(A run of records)
START

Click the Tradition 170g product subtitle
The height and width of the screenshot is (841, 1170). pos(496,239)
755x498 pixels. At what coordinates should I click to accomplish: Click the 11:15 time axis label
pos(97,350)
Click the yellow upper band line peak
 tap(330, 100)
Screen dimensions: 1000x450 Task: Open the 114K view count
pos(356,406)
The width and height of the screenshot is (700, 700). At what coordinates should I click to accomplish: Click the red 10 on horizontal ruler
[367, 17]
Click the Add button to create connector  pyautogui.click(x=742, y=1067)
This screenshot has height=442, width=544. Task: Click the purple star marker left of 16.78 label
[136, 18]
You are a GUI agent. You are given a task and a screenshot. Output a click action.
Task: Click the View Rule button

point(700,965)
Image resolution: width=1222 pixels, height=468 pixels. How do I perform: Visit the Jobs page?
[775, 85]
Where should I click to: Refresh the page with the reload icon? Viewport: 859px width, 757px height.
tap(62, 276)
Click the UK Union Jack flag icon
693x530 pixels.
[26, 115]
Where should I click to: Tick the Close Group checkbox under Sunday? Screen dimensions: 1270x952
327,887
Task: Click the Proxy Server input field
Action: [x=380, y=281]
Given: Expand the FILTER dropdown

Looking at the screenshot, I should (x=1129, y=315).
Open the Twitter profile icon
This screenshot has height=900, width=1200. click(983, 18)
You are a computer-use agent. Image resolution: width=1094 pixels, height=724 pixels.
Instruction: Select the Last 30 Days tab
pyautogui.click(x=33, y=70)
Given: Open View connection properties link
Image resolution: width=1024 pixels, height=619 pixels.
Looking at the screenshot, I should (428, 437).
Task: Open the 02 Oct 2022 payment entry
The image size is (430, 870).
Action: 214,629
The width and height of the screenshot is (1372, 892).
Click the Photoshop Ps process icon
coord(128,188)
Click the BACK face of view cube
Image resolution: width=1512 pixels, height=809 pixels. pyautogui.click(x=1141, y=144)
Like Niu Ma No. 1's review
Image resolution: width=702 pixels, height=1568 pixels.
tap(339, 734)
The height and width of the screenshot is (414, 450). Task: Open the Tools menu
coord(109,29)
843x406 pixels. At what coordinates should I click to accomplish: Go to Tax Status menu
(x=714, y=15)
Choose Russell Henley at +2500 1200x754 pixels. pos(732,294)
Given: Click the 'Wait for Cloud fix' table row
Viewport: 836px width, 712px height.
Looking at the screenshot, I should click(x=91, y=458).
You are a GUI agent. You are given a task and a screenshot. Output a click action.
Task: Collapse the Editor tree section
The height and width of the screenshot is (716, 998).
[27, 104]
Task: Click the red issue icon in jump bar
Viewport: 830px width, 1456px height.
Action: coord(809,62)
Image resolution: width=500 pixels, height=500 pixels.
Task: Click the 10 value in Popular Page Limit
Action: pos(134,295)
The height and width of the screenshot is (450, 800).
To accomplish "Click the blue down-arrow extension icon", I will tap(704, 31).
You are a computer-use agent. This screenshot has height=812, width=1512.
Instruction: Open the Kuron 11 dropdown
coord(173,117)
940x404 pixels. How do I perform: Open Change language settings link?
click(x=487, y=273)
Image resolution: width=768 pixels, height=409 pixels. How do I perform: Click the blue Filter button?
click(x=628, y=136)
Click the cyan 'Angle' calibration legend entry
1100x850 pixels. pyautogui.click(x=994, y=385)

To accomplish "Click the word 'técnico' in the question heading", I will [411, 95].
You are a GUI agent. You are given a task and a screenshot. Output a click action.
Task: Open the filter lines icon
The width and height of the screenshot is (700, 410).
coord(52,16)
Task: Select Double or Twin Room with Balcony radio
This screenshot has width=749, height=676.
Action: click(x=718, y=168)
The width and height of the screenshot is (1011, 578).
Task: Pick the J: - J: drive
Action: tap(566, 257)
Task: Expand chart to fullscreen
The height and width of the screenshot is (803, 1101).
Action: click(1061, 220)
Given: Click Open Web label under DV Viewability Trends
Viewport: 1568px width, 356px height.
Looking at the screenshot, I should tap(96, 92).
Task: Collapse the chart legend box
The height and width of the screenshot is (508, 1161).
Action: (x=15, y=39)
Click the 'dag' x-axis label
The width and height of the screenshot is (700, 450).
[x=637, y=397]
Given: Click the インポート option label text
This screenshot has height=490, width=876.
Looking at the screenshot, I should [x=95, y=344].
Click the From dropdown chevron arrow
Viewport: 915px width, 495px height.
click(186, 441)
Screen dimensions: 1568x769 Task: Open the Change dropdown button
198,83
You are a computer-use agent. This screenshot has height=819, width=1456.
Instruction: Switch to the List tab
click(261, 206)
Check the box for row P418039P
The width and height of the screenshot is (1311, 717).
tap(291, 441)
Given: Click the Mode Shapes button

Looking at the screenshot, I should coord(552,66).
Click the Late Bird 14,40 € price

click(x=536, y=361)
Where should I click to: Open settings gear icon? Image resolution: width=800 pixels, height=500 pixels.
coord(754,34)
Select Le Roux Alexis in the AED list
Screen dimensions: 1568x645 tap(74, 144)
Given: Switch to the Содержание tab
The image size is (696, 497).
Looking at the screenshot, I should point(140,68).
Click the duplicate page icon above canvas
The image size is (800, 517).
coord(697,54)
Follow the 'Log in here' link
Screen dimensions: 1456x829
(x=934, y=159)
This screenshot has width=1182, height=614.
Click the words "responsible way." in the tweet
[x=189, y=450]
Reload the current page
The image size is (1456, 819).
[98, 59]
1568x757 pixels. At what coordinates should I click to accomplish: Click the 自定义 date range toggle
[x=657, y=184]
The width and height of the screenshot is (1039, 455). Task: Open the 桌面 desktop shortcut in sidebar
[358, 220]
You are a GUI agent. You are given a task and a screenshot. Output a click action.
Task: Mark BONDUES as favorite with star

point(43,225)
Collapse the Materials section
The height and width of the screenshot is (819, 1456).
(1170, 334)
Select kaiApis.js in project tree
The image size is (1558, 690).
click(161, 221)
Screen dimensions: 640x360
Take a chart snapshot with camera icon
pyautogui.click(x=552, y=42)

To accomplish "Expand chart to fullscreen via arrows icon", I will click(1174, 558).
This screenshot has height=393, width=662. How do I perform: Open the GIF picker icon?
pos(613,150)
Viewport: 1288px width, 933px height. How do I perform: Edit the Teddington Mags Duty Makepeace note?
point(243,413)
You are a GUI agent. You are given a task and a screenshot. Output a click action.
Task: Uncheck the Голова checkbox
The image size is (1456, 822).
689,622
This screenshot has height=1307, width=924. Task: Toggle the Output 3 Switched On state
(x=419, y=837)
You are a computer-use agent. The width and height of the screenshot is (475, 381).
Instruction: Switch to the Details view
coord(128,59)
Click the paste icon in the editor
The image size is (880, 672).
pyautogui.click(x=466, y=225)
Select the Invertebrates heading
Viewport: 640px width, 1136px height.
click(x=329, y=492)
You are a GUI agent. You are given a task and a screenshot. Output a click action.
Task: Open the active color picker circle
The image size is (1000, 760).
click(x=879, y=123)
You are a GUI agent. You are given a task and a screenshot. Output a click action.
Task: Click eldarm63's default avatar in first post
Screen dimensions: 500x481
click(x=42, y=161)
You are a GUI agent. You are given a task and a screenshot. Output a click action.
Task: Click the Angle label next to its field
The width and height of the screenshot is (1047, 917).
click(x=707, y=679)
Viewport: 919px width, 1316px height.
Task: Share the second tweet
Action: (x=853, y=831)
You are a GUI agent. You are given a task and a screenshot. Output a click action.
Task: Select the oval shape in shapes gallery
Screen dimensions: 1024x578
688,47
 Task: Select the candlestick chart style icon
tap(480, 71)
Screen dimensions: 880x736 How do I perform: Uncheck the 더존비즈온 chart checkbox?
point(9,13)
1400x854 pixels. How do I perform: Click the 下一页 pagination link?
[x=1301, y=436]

END

GIVEN PROBLEM ▸
Reproduce the items word for word, everything from the line containing "The height and width of the screenshot is (414, 450)." down to the line containing "coord(173,117)", with both of those lines included.

SOLUTION FOR THIS EXERCISE ▸
The height and width of the screenshot is (414, 450). Task: Open the Tools menu
coord(109,29)
843x406 pixels. At what coordinates should I click to accomplish: Go to Tax Status menu
(x=714, y=15)
Choose Russell Henley at +2500 1200x754 pixels. pos(732,294)
Given: Click the 'Wait for Cloud fix' table row
Viewport: 836px width, 712px height.
Looking at the screenshot, I should click(x=91, y=458).
You are a GUI agent. You are given a task and a screenshot. Output a click action.
Task: Collapse the Editor tree section
The height and width of the screenshot is (716, 998).
[27, 104]
Task: Click the red issue icon in jump bar
Viewport: 830px width, 1456px height.
Action: coord(809,62)
Image resolution: width=500 pixels, height=500 pixels.
Task: Click the 10 value in Popular Page Limit
Action: pos(134,295)
The height and width of the screenshot is (450, 800).
To accomplish "Click the blue down-arrow extension icon", I will tap(704, 31).
You are a computer-use agent. This screenshot has height=812, width=1512.
Instruction: Open the Kuron 11 dropdown
coord(173,117)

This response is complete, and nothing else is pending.